資料への設問:
(1) 映画の感想を述べた本文抜粋から、「今回の大人は5人と顔も覚えや」で始まり「る気持ち)が、決着の決め手になりました。」で終わる箇所を一字一句違えずに引用してください。
(2) データの行のうち、「at (329, 216).」を含む行から始まり「The width and height of the screenshot is (850, 478).」を含む行で終わる範囲だけを、そのまま書き出してください。

··· 本文抜粋 ···

この大人たちの存在は映画としてもかなりおしゃれで、『サマーウォーズ』時代より演出がうまいな、と僕は感じました。
サマーウォーズも『周りの大人の力を借りて』主人公が頑張る映画ですが、いかんせん、数が多すぎた。
今回の大人は5人と顔も覚えやすいですし、過去のアメリカ(だっけ?)で、中学2年生の年下との初恋の話をすることで、暗に『竜=年下の少年』と暗示するところとか、オシャレで良かったです。
そして、歌い始める『はなればなれの君へ』(会ーいたいーの奴)が最高でした。
この映画って、『歌の説得力』が半端ないですよね。
そもそもの設定として、ベルは『新世界の歌姫』というキャラなわけですが、その歌が下手だったり、イマイチだったら、映画そのものが壊れてたと思うんですよ。
でも、最初に流れた”U”や”歌よ”、竜へのラブソングや、最後の『はなればなれの君へ』がどれもクオリティが凄まじく高くて、半端ないな!と思いました。
(ってゆーか、今声優調べたら、主人公のすずは中村佳穂さんでシンガーソングライターだし、
ひろちゃんなんて幾田りら(YOASOBI)じゃねーか!!
僕、あんまり先入観もちたくないんで、声優は調べないで映画見るんですけど……映画の説得力も納得だわ!
てか、幾田りら上手すぎだろ!)
で、自らの顔を晒して歌を歌えるようになったという、最高にエモいシーンが終わって、いよいよクライマックスに向かうわけですが、ここの竜の見つけ方も最高でした。
今までも細田守監督の作品では『多数の中から敵を見つけ出す』展開がいっぱいあったわけですが、その解決方法が、今までとは一線を画するんですよね。
例えば、デジモン『ぼくらのウォーゲーム』では、世界中の人の『メール』(応援する気持ち)が、決着の決め手になりました。
『サマーウォーズ』では、こいこいを応援する世界中の『アカウント』(やっぱり応援する気持ち)が決着の決め手になりました。

··· データ ···

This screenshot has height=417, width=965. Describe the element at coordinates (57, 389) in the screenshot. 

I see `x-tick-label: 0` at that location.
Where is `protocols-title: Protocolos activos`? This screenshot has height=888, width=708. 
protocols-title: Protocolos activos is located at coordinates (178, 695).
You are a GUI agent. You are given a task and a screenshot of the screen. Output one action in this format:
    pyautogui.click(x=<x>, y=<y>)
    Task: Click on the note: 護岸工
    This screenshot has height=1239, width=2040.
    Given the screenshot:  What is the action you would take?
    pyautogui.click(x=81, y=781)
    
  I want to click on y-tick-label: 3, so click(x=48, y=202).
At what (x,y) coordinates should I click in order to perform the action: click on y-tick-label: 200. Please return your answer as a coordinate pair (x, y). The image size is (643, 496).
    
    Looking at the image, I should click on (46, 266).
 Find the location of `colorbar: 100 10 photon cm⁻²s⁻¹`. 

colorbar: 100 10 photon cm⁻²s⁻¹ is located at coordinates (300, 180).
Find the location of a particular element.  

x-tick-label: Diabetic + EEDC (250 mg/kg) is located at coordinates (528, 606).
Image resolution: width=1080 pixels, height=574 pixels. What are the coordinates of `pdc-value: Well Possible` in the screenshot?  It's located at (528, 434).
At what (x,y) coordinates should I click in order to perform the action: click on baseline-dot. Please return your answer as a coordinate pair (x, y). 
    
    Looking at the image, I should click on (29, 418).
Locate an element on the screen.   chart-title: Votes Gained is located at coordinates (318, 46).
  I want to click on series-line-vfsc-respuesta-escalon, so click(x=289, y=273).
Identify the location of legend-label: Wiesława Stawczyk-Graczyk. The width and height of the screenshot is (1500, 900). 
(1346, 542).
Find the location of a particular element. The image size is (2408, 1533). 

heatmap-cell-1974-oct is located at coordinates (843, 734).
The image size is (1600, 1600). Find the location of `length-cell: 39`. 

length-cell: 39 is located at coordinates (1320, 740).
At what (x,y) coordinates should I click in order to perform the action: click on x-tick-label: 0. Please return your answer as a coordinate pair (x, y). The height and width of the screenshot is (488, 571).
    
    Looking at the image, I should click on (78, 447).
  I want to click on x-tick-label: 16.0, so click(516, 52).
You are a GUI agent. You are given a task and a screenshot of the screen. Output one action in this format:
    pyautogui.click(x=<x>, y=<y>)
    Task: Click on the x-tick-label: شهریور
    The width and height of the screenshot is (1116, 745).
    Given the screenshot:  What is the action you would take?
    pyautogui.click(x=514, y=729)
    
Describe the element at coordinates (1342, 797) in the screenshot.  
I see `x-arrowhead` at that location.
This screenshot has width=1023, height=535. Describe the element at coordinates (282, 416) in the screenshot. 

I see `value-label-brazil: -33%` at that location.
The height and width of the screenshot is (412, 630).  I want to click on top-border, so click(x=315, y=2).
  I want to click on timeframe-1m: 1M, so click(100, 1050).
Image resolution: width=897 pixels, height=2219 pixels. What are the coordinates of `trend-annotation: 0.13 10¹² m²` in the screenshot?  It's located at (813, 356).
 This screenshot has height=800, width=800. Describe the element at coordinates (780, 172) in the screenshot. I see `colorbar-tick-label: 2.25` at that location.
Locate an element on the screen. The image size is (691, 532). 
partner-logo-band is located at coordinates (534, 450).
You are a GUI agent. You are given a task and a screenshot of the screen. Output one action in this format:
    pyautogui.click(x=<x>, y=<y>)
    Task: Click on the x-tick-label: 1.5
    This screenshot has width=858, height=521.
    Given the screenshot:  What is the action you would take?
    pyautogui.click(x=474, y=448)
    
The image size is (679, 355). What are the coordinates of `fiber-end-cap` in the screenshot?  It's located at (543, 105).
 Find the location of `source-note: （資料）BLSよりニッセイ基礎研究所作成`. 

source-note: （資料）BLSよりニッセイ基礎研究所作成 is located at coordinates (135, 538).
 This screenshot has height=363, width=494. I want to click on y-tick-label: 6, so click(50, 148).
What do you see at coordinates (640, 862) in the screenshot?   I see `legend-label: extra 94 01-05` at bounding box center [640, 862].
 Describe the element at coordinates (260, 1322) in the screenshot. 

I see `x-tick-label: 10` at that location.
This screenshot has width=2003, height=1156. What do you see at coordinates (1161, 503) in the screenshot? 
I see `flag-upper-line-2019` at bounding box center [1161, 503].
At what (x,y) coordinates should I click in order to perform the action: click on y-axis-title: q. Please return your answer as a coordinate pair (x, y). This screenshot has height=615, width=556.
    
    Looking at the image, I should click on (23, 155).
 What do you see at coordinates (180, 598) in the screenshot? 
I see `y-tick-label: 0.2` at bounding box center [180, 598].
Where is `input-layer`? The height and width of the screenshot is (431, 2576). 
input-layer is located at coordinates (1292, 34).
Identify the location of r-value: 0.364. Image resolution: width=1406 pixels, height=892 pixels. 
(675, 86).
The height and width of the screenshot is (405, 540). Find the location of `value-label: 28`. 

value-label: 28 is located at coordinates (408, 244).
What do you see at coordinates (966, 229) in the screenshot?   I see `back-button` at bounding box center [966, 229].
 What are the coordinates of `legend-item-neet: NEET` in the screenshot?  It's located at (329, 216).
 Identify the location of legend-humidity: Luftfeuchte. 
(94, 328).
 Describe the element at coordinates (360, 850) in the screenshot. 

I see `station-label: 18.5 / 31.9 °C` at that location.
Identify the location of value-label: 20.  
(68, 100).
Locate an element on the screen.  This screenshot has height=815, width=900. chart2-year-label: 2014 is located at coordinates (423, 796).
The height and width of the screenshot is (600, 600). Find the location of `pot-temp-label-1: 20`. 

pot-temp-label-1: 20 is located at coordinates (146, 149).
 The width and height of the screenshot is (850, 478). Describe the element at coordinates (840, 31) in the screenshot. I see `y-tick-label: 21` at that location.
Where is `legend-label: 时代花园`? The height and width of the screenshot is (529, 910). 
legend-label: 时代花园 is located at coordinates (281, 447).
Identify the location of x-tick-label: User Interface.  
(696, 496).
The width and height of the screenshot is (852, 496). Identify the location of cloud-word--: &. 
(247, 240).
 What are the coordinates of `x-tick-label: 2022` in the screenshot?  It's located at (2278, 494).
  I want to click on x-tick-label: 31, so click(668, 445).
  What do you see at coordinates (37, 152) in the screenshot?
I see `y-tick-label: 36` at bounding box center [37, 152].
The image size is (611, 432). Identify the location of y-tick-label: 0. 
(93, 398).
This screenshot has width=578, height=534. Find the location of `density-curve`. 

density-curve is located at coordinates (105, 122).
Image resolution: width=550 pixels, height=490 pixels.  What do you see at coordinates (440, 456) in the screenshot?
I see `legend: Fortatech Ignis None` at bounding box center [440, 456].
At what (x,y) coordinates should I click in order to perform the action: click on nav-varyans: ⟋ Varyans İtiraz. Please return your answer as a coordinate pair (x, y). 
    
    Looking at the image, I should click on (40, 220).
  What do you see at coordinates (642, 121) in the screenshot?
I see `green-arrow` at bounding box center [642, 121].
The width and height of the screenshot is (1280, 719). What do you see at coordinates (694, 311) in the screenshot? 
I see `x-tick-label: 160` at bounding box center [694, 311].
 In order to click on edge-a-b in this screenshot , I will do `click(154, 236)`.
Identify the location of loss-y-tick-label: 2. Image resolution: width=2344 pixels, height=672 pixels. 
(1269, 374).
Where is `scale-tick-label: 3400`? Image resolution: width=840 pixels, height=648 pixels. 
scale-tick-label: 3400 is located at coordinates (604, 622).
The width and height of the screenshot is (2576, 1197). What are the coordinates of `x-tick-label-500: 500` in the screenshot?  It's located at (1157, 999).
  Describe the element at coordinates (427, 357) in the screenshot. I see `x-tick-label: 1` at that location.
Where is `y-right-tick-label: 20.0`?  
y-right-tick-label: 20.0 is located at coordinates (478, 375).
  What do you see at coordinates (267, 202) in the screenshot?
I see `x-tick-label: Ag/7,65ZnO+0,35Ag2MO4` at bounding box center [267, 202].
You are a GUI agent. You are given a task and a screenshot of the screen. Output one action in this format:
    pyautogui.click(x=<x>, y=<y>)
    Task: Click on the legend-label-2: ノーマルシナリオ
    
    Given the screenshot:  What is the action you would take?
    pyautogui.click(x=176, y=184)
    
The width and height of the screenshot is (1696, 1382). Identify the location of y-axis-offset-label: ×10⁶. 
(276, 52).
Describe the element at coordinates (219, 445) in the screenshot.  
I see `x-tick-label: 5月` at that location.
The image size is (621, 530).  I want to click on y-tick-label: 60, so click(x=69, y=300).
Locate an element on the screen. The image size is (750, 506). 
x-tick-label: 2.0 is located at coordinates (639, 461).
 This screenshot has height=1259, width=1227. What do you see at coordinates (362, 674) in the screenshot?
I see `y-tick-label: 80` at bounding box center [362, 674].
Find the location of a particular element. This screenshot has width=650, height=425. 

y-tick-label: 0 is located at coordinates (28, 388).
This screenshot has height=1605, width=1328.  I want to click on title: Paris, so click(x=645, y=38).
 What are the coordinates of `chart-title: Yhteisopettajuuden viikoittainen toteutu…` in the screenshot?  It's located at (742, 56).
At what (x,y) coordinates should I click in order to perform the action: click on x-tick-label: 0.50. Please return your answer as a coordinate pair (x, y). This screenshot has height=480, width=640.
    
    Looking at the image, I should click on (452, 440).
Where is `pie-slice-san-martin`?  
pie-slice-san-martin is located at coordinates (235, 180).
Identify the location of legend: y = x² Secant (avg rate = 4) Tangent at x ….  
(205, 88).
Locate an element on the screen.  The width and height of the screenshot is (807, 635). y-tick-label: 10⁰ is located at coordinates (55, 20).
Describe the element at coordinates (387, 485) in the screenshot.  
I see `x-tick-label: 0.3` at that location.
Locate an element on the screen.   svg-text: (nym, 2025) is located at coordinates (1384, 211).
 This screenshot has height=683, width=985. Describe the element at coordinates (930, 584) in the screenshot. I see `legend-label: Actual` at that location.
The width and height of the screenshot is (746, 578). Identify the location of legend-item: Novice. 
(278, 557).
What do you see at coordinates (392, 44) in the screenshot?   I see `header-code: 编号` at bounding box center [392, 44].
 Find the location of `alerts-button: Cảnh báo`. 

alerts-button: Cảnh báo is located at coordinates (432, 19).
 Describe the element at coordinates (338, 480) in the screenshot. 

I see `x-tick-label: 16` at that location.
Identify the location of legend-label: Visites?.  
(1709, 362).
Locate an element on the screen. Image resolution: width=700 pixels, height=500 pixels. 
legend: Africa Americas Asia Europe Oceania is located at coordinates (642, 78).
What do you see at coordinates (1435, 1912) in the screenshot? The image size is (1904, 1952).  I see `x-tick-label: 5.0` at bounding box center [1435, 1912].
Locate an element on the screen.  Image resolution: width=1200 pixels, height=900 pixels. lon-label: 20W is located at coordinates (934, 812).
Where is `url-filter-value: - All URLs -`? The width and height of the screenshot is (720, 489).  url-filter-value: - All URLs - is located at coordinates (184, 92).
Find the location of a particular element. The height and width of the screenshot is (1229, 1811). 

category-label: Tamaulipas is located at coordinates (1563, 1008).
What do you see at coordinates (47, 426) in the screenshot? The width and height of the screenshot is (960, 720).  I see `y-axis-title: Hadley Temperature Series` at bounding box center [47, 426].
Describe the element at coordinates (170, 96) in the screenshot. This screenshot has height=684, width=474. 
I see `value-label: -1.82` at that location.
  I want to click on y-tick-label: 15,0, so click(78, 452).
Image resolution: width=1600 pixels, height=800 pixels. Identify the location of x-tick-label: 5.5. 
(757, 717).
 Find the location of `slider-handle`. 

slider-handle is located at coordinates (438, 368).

···

実行結果:
(1)
今回の大人は5人と顔も覚えやすいですし、過去のアメリカ(だっけ?)で、中学2年生の年下との初恋の話をすることで、暗に『竜=年下の少年』と暗示するところとか、オシャレで良かったです。
そして、歌い始める『はなればなれの君へ』(会ーいたいーの奴)が最高でした。
この映画って、『歌の説得力』が半端ないですよね。
そもそもの設定として、ベルは『新世界の歌姫』というキャラなわけですが、その歌が下手だったり、イマイチだったら、映画そのものが壊れてたと思うんですよ。
でも、最初に流れた”U”や”歌よ”、竜へのラブソングや、最後の『はなればなれの君へ』がどれもクオリティが凄まじく高くて、半端ないな!と思いました。
(ってゆーか、今声優調べたら、主人公のすずは中村佳穂さんでシンガーソングライターだし、
ひろちゃんなんて幾田りら(YOASOBI)じゃねーか!!
僕、あんまり先入観もちたくないんで、声優は調べないで映画見るんですけど……映画の説得力も納得だわ!
てか、幾田りら上手すぎだろ!)
で、自らの顔を晒して歌を歌えるようになったという、最高にエモいシーンが終わって、いよいよクライマックスに向かうわけですが、ここの竜の見つけ方も最高でした。
今までも細田守監督の作品では『多数の中から敵を見つけ出す』展開がいっぱいあったわけですが、その解決方法が、今までとは一線を画するんですよね。
例えば、デジモン『ぼくらのウォーゲーム』では、世界中の人の『メール』(応援する気持ち)が、決着の決め手になりました。

(2)
 What are the coordinates of `legend-item-neet: NEET` in the screenshot?  It's located at (329, 216).
 Identify the location of legend-humidity: Luftfeuchte. 
(94, 328).
 Describe the element at coordinates (360, 850) in the screenshot. 

I see `station-label: 18.5 / 31.9 °C` at that location.
Identify the location of value-label: 20.  
(68, 100).
Locate an element on the screen.  This screenshot has height=815, width=900. chart2-year-label: 2014 is located at coordinates (423, 796).
The height and width of the screenshot is (600, 600). Find the location of `pot-temp-label-1: 20`. 

pot-temp-label-1: 20 is located at coordinates (146, 149).
 The width and height of the screenshot is (850, 478). Describe the element at coordinates (840, 31) in the screenshot. I see `y-tick-label: 21` at that location.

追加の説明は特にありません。